Task description: Reproduce the stretch of material from its start through the line containing "point(369,635)", keeping every character unchanged.

---------- Entries provided

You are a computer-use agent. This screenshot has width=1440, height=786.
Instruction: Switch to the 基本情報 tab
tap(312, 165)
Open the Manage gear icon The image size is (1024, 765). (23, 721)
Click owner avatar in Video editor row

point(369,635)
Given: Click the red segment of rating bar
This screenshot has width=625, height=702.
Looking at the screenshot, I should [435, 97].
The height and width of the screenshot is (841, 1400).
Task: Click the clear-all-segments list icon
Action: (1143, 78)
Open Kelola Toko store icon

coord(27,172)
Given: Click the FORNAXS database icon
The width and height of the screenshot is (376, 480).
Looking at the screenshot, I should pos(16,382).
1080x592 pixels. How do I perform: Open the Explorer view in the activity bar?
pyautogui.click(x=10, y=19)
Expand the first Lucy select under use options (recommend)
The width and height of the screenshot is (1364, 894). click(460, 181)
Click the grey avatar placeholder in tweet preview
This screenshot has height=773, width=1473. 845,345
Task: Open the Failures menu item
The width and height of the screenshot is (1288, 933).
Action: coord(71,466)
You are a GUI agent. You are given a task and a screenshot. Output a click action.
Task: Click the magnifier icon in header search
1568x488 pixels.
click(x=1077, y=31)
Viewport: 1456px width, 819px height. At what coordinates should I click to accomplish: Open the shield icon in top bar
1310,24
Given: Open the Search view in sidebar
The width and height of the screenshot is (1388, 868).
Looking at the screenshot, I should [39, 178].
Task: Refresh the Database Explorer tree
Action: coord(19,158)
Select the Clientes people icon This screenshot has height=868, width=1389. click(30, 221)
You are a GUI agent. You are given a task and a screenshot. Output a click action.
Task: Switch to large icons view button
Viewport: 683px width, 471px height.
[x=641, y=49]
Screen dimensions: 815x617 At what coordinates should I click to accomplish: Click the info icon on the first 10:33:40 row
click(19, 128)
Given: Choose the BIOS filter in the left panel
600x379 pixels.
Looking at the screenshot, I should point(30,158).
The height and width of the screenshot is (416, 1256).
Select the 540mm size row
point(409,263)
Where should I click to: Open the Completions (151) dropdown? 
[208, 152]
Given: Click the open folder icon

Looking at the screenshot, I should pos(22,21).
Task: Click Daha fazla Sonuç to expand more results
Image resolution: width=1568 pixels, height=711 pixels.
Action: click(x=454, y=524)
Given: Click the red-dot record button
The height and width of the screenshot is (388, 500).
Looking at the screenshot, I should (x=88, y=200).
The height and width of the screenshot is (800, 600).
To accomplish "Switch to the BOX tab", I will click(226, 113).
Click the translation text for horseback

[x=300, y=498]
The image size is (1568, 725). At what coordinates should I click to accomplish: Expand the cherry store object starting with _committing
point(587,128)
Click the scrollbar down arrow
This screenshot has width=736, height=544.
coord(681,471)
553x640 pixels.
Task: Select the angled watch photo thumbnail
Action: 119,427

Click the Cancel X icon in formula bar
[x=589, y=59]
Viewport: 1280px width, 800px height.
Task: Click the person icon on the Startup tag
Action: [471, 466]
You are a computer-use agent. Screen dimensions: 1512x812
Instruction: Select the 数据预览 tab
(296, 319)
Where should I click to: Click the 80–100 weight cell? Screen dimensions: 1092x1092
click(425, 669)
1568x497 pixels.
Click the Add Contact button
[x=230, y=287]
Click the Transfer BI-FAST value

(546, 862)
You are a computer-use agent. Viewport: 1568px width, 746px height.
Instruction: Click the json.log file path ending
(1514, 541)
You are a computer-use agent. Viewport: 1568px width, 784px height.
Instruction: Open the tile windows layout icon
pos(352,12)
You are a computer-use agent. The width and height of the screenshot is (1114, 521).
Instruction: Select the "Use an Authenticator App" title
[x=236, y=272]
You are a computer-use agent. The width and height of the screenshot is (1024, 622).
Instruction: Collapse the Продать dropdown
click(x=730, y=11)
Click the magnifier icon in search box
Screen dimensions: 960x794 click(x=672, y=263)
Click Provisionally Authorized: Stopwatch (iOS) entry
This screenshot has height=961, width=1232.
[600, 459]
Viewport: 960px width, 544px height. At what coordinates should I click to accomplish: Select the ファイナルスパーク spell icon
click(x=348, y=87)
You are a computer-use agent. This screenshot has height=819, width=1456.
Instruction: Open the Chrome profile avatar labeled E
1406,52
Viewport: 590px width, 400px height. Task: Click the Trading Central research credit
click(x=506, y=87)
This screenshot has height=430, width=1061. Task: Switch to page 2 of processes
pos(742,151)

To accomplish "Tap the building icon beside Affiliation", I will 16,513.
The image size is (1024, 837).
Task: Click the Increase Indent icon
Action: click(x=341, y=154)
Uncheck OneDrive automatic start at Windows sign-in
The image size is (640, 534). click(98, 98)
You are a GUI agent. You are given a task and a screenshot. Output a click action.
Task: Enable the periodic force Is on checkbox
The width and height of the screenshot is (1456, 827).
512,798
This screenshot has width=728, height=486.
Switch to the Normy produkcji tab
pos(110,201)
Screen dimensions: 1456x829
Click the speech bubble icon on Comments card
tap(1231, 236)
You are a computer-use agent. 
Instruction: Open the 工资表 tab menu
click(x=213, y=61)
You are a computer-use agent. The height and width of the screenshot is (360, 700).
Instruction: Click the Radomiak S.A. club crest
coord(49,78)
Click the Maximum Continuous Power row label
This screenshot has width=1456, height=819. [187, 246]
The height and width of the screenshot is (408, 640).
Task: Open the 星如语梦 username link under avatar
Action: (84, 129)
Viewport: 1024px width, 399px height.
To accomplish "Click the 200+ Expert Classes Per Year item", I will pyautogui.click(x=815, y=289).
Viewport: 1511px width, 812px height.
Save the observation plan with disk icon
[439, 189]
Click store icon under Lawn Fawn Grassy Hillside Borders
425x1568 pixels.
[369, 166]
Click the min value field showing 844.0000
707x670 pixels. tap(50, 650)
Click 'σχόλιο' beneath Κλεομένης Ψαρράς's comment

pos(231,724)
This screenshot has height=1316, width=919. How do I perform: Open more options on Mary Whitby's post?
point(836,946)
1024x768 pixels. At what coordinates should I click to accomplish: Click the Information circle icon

--------------------

Exercise answer:
You are a computer-use agent. This screenshot has width=1440, height=786.
Instruction: Switch to the 基本情報 tab
tap(312, 165)
Open the Manage gear icon The image size is (1024, 765). (23, 721)
Click owner avatar in Video editor row

point(369,635)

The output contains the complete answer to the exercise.